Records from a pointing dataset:
:::::

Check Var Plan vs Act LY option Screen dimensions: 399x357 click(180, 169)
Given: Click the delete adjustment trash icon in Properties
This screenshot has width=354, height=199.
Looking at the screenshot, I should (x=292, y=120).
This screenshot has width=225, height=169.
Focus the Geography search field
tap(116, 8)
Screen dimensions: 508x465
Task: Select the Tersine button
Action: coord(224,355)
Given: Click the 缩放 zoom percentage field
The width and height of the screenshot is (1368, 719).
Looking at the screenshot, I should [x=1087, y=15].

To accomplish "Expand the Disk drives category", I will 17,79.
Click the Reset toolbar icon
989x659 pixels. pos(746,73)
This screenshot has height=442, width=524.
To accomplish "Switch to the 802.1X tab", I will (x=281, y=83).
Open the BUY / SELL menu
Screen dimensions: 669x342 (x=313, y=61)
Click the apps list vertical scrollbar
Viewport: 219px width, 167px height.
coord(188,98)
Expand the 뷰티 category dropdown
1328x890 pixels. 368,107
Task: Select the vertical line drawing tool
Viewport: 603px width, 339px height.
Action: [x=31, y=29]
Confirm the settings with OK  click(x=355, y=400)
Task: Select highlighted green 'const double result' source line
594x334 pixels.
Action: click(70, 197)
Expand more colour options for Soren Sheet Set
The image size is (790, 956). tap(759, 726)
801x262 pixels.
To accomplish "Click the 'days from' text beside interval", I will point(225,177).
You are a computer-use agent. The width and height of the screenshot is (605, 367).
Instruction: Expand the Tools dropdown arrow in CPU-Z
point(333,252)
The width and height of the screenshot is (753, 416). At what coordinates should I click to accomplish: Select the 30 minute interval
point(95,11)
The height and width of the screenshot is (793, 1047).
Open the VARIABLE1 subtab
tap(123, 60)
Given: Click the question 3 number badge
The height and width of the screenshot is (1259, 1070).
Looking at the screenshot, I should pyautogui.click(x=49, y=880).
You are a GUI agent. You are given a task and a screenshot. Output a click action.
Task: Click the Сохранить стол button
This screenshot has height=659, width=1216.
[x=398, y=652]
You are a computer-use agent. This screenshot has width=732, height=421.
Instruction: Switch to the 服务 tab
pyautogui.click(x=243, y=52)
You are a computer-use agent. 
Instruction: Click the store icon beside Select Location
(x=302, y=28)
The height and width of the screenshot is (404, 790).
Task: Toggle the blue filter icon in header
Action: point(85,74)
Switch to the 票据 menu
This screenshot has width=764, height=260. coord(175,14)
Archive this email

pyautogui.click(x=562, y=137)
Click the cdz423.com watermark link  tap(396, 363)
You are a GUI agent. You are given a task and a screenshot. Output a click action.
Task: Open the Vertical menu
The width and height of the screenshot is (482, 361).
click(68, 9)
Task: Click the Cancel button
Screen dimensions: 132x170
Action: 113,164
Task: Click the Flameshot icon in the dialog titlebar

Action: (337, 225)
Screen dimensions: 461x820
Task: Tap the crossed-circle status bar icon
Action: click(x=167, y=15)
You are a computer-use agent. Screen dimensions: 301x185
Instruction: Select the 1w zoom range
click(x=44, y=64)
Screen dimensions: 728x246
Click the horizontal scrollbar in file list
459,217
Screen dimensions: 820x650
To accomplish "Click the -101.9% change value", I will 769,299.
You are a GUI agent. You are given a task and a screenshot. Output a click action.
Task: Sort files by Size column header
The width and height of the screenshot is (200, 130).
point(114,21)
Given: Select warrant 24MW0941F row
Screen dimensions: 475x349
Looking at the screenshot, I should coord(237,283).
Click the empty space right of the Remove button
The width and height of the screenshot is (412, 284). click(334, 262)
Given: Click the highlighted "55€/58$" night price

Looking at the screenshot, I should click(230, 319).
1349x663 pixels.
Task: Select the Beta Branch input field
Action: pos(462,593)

:::::

• **EXERCISE PROMPT**:
Copy every line of the data above word for word, leaving nothing out and changing nothing.

• **THE OUTPUT**:
Check Var Plan vs Act LY option Screen dimensions: 399x357 click(180, 169)
Given: Click the delete adjustment trash icon in Properties
This screenshot has width=354, height=199.
Looking at the screenshot, I should (x=292, y=120).
This screenshot has width=225, height=169.
Focus the Geography search field
tap(116, 8)
Screen dimensions: 508x465
Task: Select the Tersine button
Action: coord(224,355)
Given: Click the 缩放 zoom percentage field
The width and height of the screenshot is (1368, 719).
Looking at the screenshot, I should [x=1087, y=15].

To accomplish "Expand the Disk drives category", I will 17,79.
Click the Reset toolbar icon
989x659 pixels. pos(746,73)
This screenshot has height=442, width=524.
To accomplish "Switch to the 802.1X tab", I will (x=281, y=83).
Open the BUY / SELL menu
Screen dimensions: 669x342 (x=313, y=61)
Click the apps list vertical scrollbar
Viewport: 219px width, 167px height.
coord(188,98)
Expand the 뷰티 category dropdown
1328x890 pixels. 368,107
Task: Select the vertical line drawing tool
Viewport: 603px width, 339px height.
Action: [x=31, y=29]
Confirm the settings with OK  click(x=355, y=400)
Task: Select highlighted green 'const double result' source line
594x334 pixels.
Action: click(70, 197)
Expand more colour options for Soren Sheet Set
The image size is (790, 956). tap(759, 726)
801x262 pixels.
To accomplish "Click the 'days from' text beside interval", I will point(225,177).
You are a computer-use agent. The width and height of the screenshot is (605, 367).
Instruction: Expand the Tools dropdown arrow in CPU-Z
point(333,252)
The width and height of the screenshot is (753, 416). At what coordinates should I click to accomplish: Select the 30 minute interval
point(95,11)
The height and width of the screenshot is (793, 1047).
Open the VARIABLE1 subtab
tap(123, 60)
Given: Click the question 3 number badge
The height and width of the screenshot is (1259, 1070).
Looking at the screenshot, I should pyautogui.click(x=49, y=880).
You are a GUI agent. You are given a task and a screenshot. Output a click action.
Task: Click the Сохранить стол button
This screenshot has height=659, width=1216.
[x=398, y=652]
You are a computer-use agent. This screenshot has width=732, height=421.
Instruction: Switch to the 服务 tab
pyautogui.click(x=243, y=52)
You are a computer-use agent. 
Instruction: Click the store icon beside Select Location
(x=302, y=28)
The height and width of the screenshot is (404, 790).
Task: Toggle the blue filter icon in header
Action: point(85,74)
Switch to the 票据 menu
This screenshot has width=764, height=260. coord(175,14)
Archive this email

pyautogui.click(x=562, y=137)
Click the cdz423.com watermark link  tap(396, 363)
You are a GUI agent. You are given a task and a screenshot. Output a click action.
Task: Open the Vertical menu
The width and height of the screenshot is (482, 361).
click(68, 9)
Task: Click the Cancel button
Screen dimensions: 132x170
Action: 113,164
Task: Click the Flameshot icon in the dialog titlebar

Action: (337, 225)
Screen dimensions: 461x820
Task: Tap the crossed-circle status bar icon
Action: click(x=167, y=15)
You are a computer-use agent. Screen dimensions: 301x185
Instruction: Select the 1w zoom range
click(x=44, y=64)
Screen dimensions: 728x246
Click the horizontal scrollbar in file list
459,217
Screen dimensions: 820x650
To accomplish "Click the -101.9% change value", I will 769,299.
You are a GUI agent. You are given a task and a screenshot. Output a click action.
Task: Sort files by Size column header
The width and height of the screenshot is (200, 130).
point(114,21)
Given: Select warrant 24MW0941F row
Screen dimensions: 475x349
Looking at the screenshot, I should coord(237,283).
Click the empty space right of the Remove button
The width and height of the screenshot is (412, 284). click(334, 262)
Given: Click the highlighted "55€/58$" night price

Looking at the screenshot, I should click(230, 319).
1349x663 pixels.
Task: Select the Beta Branch input field
Action: pos(462,593)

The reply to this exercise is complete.